● **MATERIAL PROVIDED**
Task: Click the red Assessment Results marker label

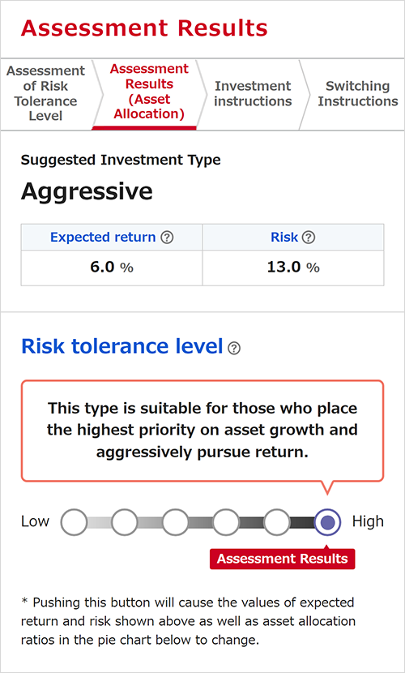Action: click(x=283, y=559)
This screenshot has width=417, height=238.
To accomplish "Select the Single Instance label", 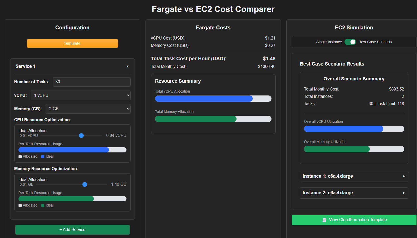I will pos(329,42).
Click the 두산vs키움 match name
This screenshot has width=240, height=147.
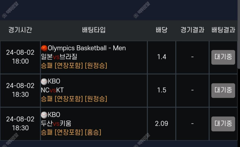[56, 123]
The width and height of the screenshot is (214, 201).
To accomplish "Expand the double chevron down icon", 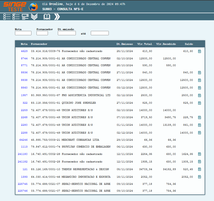I will tap(34, 17).
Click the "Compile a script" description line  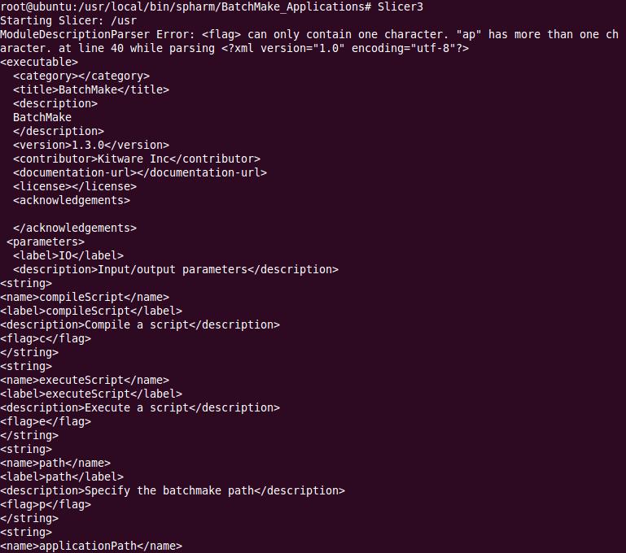pos(140,324)
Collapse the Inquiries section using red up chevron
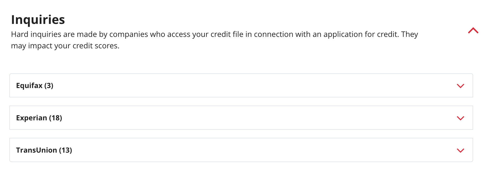This screenshot has width=482, height=174. coord(473,31)
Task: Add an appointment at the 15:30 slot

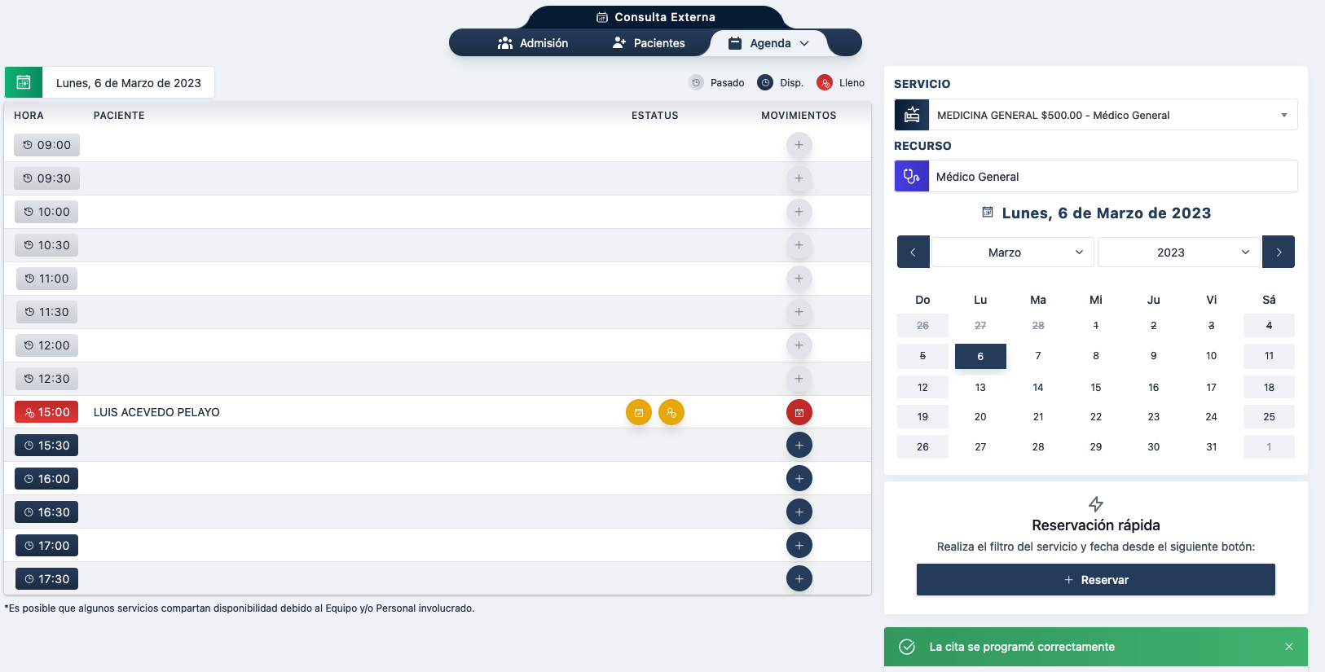Action: coord(799,446)

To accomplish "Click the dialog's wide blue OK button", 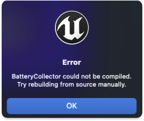I will [72, 106].
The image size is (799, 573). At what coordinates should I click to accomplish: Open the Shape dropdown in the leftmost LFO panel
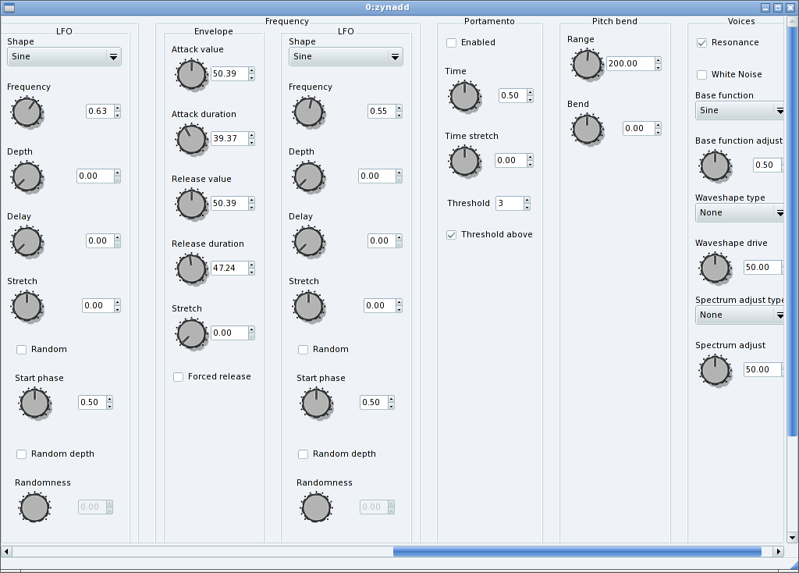[64, 57]
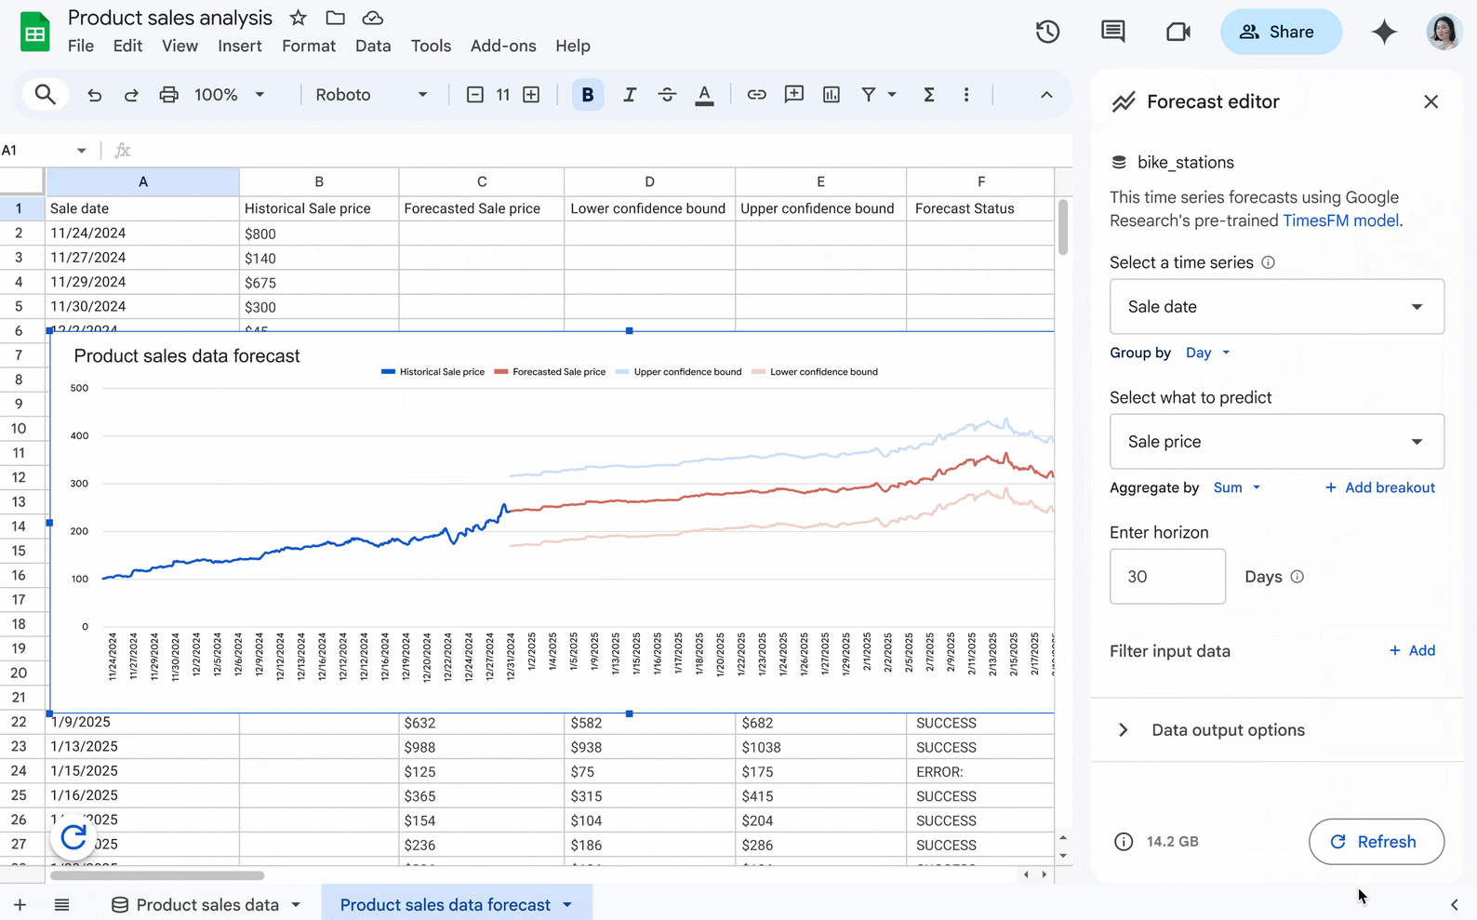Click the insert chart icon
This screenshot has height=920, width=1477.
[x=831, y=95]
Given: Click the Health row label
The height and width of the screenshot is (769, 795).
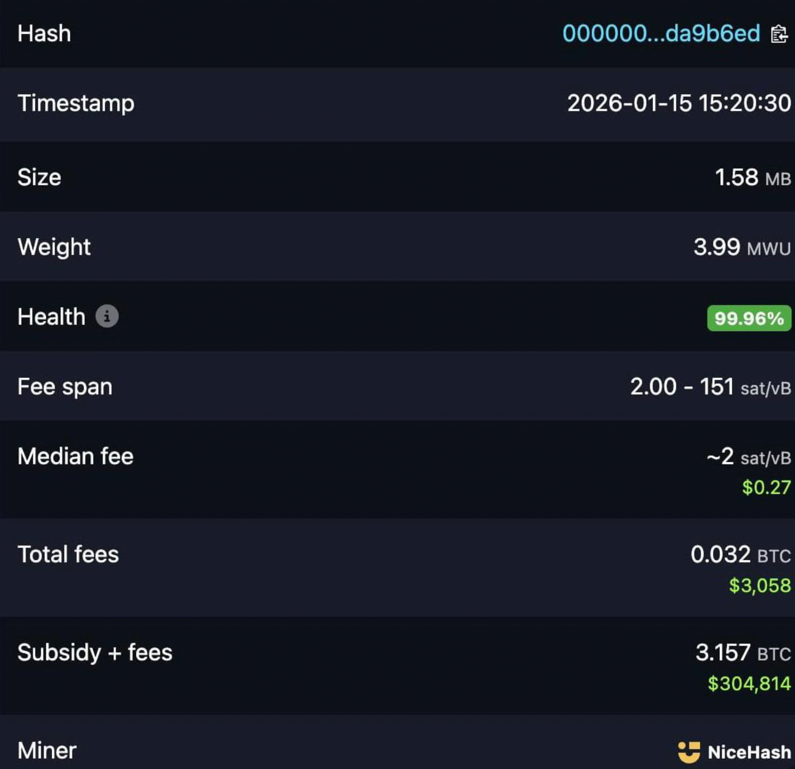Looking at the screenshot, I should (x=51, y=317).
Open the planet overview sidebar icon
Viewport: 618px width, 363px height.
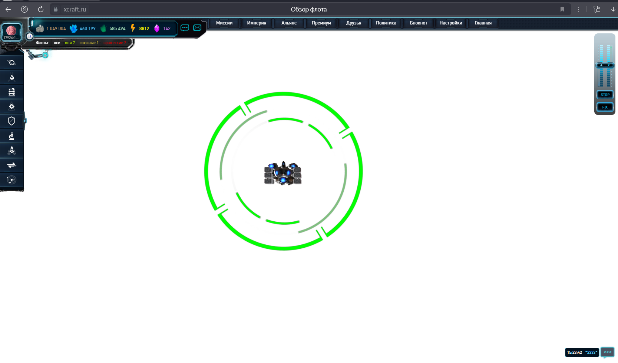point(11,63)
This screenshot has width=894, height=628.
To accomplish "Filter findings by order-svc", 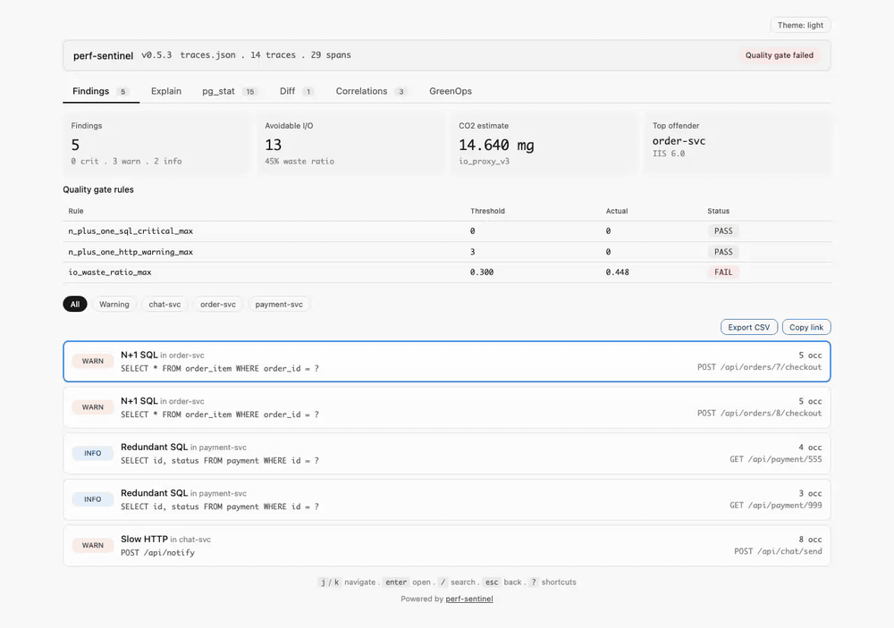I will tap(217, 304).
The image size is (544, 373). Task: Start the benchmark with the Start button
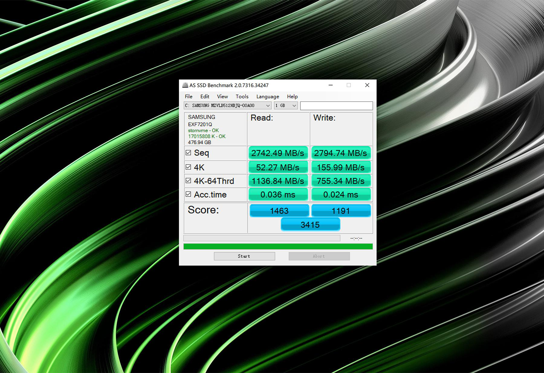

● **GOAL OF THE EXERCISE**
Pictures aside, print exactly the lines above starting with the one containing "The image size is (799, 573)." and going on through the one containing "This screenshot has width=894, height=628.".

● **TASK ANSWER**
The image size is (799, 573). At what coordinates should I click to accomplish: Open the Shape dropdown in the leftmost LFO panel
[64, 57]
Click the insert chart icon
This screenshot has height=920, width=1477.
[x=831, y=95]
Given: Click the Health row label
The height and width of the screenshot is (769, 795).
Looking at the screenshot, I should (x=51, y=317).
Open the planet overview sidebar icon
Viewport: 618px width, 363px height.
point(11,63)
This screenshot has width=894, height=628.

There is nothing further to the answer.